For all the others, either they can't follow them, or they don't need to do it.
It sort of feels like the main thing you're saying is only middle-of-the-road devs are both willing and able to work on a game. I'm not sure if that's true or not. Maybe after I've been here longer I'll realize how right you were.

Can we at least agree that a dev with money and an efficient workflow is more likely to release regular updates than a dev with money and a crazy ad-hoc workflow? And a broke dev with a good workflow can probably make more game during his limited free time than a broke dev with a crazy ad-hoc workflow?

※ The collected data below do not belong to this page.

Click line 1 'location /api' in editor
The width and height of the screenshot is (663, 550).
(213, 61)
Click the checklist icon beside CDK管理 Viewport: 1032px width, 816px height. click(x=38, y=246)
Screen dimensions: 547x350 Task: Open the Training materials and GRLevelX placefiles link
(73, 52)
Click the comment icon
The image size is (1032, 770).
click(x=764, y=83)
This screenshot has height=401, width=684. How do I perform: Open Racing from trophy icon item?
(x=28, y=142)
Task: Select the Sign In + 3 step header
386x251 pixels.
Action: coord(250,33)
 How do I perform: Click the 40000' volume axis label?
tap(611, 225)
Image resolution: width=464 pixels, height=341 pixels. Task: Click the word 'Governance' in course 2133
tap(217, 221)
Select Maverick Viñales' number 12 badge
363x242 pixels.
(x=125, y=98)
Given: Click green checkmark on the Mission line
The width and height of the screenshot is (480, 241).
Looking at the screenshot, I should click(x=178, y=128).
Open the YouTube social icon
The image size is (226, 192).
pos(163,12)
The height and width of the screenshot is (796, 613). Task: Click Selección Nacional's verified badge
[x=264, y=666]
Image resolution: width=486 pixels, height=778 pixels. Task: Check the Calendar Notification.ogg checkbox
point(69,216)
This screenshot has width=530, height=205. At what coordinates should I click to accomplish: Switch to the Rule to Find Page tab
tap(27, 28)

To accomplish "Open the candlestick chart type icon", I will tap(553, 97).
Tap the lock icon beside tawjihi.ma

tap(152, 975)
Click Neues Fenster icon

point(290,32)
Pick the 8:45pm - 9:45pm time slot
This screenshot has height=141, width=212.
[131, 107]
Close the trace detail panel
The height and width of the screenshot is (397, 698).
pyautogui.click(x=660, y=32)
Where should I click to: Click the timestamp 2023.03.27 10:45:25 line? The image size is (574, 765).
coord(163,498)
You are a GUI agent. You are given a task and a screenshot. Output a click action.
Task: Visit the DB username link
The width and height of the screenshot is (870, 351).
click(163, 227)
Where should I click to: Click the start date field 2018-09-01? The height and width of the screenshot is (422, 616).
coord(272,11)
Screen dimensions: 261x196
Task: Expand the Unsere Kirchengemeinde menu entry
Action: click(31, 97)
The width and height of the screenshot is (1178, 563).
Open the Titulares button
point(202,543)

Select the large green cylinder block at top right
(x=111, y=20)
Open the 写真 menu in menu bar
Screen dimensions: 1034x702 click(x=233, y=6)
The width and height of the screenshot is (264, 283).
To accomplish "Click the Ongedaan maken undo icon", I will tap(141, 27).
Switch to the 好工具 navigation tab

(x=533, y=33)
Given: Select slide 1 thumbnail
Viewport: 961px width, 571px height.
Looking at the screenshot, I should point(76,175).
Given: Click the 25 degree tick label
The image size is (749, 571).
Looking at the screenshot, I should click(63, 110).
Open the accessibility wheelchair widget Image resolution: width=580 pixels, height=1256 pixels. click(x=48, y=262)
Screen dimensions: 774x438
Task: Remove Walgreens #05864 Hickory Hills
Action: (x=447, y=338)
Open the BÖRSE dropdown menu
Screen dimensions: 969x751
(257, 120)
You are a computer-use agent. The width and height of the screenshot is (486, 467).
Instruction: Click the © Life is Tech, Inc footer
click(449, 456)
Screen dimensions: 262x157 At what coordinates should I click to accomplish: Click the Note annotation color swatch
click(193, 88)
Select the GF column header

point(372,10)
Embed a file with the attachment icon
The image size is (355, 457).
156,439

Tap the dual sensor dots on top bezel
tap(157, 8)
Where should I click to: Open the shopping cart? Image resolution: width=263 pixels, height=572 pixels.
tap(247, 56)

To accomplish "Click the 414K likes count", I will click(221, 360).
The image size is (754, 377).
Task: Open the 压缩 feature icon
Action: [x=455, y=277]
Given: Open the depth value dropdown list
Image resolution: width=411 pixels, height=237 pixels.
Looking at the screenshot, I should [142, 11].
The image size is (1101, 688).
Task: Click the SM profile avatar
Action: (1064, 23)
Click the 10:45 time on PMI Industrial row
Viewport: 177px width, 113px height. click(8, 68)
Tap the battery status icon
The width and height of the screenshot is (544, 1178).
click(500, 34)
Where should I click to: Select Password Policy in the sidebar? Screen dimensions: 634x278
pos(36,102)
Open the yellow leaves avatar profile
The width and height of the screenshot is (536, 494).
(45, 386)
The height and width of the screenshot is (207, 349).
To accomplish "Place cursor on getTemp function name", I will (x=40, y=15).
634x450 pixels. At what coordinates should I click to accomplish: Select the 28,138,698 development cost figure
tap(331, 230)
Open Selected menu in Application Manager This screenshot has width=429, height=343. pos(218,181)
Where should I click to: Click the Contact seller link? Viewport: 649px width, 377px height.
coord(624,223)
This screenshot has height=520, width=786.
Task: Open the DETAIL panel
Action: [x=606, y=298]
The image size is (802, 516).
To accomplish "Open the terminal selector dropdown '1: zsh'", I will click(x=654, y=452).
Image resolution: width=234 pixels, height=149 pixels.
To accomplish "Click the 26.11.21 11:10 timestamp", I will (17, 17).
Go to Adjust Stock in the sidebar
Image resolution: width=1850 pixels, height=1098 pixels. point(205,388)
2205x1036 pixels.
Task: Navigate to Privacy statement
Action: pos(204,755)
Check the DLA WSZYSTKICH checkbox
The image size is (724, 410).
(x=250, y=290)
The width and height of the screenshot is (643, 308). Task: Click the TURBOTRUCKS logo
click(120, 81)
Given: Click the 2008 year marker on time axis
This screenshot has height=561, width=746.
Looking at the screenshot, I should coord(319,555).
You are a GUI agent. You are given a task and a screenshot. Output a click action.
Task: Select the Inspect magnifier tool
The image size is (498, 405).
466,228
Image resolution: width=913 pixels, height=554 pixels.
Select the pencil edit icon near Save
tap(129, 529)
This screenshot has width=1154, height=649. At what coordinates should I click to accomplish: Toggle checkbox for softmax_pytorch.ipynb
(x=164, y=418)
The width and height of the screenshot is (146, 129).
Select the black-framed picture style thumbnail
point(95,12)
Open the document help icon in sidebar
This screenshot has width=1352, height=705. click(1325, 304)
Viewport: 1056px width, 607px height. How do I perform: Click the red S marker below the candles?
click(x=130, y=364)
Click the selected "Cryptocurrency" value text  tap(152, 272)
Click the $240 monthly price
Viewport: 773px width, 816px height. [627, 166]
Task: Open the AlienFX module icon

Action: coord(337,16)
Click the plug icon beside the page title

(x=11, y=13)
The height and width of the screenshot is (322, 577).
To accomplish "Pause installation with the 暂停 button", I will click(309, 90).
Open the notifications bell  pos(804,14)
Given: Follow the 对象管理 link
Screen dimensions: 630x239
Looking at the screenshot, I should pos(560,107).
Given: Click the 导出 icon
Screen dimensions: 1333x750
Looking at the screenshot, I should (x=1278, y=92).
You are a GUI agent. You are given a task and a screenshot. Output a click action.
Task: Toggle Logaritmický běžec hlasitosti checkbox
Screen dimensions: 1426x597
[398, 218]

I kind of treat this like going to the gym. I exercise a little bit or a little longer six days a week consistently as a habit, and it's become a "normal" routine in my lifestyle because I really want to look good. So I kind of am doing the same with writing script/code and doing renders because in my mind I really want the game to be good. Just a little consistent forward momentum every day so it's "normal" and you don't give up and/or just get lazy.
That's kinda the whole point of this thread. Game dev is only like "going to the gym" if you already know how to make that genre of game. In theory, yeah, anyone could boot up Daz Studio and Ren'Py and just keep adding sentences and pictures until they have a finished game.

But the devil's in the details. You don't already know Python? That's probably an extra two weeks up front, minimum. You want a stats system or an interactive touch-based mini-game? That's more time spent reading tutorials and problem solving. Your graphics card is an ATI? Congratulations, you're rendering out images orders of magnitude slower than your competition, but your fans don't neccessarily know that.

Patreon changed their policy on allowing this or that kink, so now you have to rewrite the story? You changed your mind and decided you'd rather use Unity or RPG Maker halfway through development? You just plain lost your inspiration and would rather be working on something else? Well, now you have to start all over again!

And if you're making anything more complicated than a Visual Novel, multiply everything I just said by 4 or 10 or 100, depending on the genre.

In all but the most trivial cases, Game Dev's more like building a house. You can't build the roof first and then fill in the foundation later. But a lot of people don't necessarily realize that before they start. That's what devops is supposed to try and solve. It imposes structure on devs who have none.

The other thing is, if telling the fans what you did today costs too much time and effort for the dev to bother with it, "consistent forward momentum" looks exactly the same as complete inaction. Hence, an automated news feed that fires off an alert every time you change something.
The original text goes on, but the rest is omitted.